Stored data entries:
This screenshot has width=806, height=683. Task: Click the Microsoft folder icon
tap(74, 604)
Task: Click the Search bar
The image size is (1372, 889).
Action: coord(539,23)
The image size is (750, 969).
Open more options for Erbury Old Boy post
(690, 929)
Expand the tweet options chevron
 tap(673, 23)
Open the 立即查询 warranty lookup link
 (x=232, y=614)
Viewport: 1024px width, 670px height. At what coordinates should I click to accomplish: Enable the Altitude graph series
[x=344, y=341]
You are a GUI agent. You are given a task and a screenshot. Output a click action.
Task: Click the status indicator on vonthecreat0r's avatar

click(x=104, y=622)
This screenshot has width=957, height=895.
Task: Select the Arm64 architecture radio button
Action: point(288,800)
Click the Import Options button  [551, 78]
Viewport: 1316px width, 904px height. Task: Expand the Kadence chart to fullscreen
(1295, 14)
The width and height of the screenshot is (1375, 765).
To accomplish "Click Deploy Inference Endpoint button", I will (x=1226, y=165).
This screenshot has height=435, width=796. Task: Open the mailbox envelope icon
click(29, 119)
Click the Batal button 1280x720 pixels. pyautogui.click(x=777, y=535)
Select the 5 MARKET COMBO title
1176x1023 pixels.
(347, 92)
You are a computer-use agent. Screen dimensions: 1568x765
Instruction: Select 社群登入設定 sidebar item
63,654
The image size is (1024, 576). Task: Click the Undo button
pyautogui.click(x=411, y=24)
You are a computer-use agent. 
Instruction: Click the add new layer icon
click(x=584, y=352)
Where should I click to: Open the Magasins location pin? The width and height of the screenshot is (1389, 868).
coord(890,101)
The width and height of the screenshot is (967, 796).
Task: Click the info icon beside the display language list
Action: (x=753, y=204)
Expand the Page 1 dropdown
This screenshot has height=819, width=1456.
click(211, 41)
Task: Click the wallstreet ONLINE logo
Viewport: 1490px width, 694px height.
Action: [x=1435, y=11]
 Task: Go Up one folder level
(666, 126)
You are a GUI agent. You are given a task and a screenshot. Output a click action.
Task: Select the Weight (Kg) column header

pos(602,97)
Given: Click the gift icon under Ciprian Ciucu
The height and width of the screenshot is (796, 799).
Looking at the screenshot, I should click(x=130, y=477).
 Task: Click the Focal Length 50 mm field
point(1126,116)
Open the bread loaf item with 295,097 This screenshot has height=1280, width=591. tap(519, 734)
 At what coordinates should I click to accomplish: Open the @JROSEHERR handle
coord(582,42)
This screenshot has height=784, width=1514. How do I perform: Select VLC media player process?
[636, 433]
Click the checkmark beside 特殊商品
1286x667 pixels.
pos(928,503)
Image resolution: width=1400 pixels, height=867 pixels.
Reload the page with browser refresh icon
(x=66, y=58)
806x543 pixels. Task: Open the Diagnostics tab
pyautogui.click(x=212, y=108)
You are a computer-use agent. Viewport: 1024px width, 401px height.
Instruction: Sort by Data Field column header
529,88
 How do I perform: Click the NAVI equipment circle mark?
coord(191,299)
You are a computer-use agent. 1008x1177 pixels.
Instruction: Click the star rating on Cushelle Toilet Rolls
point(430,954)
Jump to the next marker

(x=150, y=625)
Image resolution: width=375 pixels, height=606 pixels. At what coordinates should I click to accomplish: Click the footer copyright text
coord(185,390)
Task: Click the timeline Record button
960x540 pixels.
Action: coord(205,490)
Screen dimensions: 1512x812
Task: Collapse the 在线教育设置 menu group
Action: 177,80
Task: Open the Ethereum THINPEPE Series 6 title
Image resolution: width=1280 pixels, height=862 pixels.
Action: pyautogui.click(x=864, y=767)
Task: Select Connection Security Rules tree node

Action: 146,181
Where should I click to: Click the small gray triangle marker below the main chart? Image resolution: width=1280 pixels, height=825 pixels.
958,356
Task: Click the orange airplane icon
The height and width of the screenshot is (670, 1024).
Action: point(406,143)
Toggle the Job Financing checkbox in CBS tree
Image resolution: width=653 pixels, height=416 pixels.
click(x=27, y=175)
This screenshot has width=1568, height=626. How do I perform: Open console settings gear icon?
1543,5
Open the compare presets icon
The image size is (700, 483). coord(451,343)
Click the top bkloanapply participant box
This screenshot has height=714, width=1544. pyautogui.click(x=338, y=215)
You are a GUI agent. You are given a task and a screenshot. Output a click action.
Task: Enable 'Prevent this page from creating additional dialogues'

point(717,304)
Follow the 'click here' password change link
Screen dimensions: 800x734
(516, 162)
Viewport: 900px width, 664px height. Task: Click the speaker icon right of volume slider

## [ASSIGNMENT]
An exact repetition of the data above is all that is needed.

## [EXERCISE OUTPUT]
This screenshot has width=806, height=683. Task: Click the Microsoft folder icon
tap(74, 604)
Task: Click the Search bar
The image size is (1372, 889).
Action: coord(539,23)
The image size is (750, 969).
Open more options for Erbury Old Boy post
(690, 929)
Expand the tweet options chevron
 tap(673, 23)
Open the 立即查询 warranty lookup link
 (x=232, y=614)
Viewport: 1024px width, 670px height. At what coordinates should I click to accomplish: Enable the Altitude graph series
[x=344, y=341]
You are a GUI agent. You are given a task and a screenshot. Output a click action.
Task: Click the status indicator on vonthecreat0r's avatar

click(x=104, y=622)
This screenshot has width=957, height=895.
Task: Select the Arm64 architecture radio button
Action: point(288,800)
Click the Import Options button  [551, 78]
Viewport: 1316px width, 904px height. Task: Expand the Kadence chart to fullscreen
(1295, 14)
The width and height of the screenshot is (1375, 765).
To accomplish "Click Deploy Inference Endpoint button", I will (x=1226, y=165).
This screenshot has height=435, width=796. Task: Open the mailbox envelope icon
click(29, 119)
Click the Batal button 1280x720 pixels. pyautogui.click(x=777, y=535)
Select the 5 MARKET COMBO title
1176x1023 pixels.
(347, 92)
You are a computer-use agent. Screen dimensions: 1568x765
Instruction: Select 社群登入設定 sidebar item
63,654
The image size is (1024, 576). Task: Click the Undo button
pyautogui.click(x=411, y=24)
You are a computer-use agent. 
Instruction: Click the add new layer icon
click(x=584, y=352)
Where should I click to: Open the Magasins location pin? The width and height of the screenshot is (1389, 868).
coord(890,101)
The width and height of the screenshot is (967, 796).
Task: Click the info icon beside the display language list
Action: (x=753, y=204)
Expand the Page 1 dropdown
This screenshot has height=819, width=1456.
click(211, 41)
Task: Click the wallstreet ONLINE logo
Viewport: 1490px width, 694px height.
Action: [x=1435, y=11]
 Task: Go Up one folder level
(666, 126)
You are a GUI agent. You are given a task and a screenshot. Output a click action.
Task: Select the Weight (Kg) column header

pos(602,97)
Given: Click the gift icon under Ciprian Ciucu
The height and width of the screenshot is (796, 799).
Looking at the screenshot, I should click(x=130, y=477).
 Task: Click the Focal Length 50 mm field
point(1126,116)
Open the bread loaf item with 295,097 This screenshot has height=1280, width=591. tap(519, 734)
 At what coordinates should I click to accomplish: Open the @JROSEHERR handle
coord(582,42)
This screenshot has height=784, width=1514. How do I perform: Select VLC media player process?
[636, 433]
Click the checkmark beside 特殊商品
1286x667 pixels.
pos(928,503)
Image resolution: width=1400 pixels, height=867 pixels.
Reload the page with browser refresh icon
(x=66, y=58)
806x543 pixels. Task: Open the Diagnostics tab
pyautogui.click(x=212, y=108)
You are a computer-use agent. Viewport: 1024px width, 401px height.
Instruction: Sort by Data Field column header
529,88
 How do I perform: Click the NAVI equipment circle mark?
coord(191,299)
You are a computer-use agent. 1008x1177 pixels.
Instruction: Click the star rating on Cushelle Toilet Rolls
point(430,954)
Jump to the next marker

(x=150, y=625)
Image resolution: width=375 pixels, height=606 pixels. At what coordinates should I click to accomplish: Click the footer copyright text
coord(185,390)
Task: Click the timeline Record button
960x540 pixels.
Action: coord(205,490)
Screen dimensions: 1512x812
Task: Collapse the 在线教育设置 menu group
Action: 177,80
Task: Open the Ethereum THINPEPE Series 6 title
Image resolution: width=1280 pixels, height=862 pixels.
Action: pyautogui.click(x=864, y=767)
Task: Select Connection Security Rules tree node

Action: 146,181
Where should I click to: Click the small gray triangle marker below the main chart? Image resolution: width=1280 pixels, height=825 pixels.
958,356
Task: Click the orange airplane icon
The height and width of the screenshot is (670, 1024).
Action: point(406,143)
Toggle the Job Financing checkbox in CBS tree
Image resolution: width=653 pixels, height=416 pixels.
click(x=27, y=175)
This screenshot has width=1568, height=626. How do I perform: Open console settings gear icon?
1543,5
Open the compare presets icon
The image size is (700, 483). coord(451,343)
Click the top bkloanapply participant box
This screenshot has height=714, width=1544. pyautogui.click(x=338, y=215)
You are a GUI agent. You are given a task and a screenshot. Output a click action.
Task: Enable 'Prevent this page from creating additional dialogues'

point(717,304)
Follow the 'click here' password change link
Screen dimensions: 800x734
(516, 162)
Viewport: 900px width, 664px height. Task: Click the speaker icon right of volume slider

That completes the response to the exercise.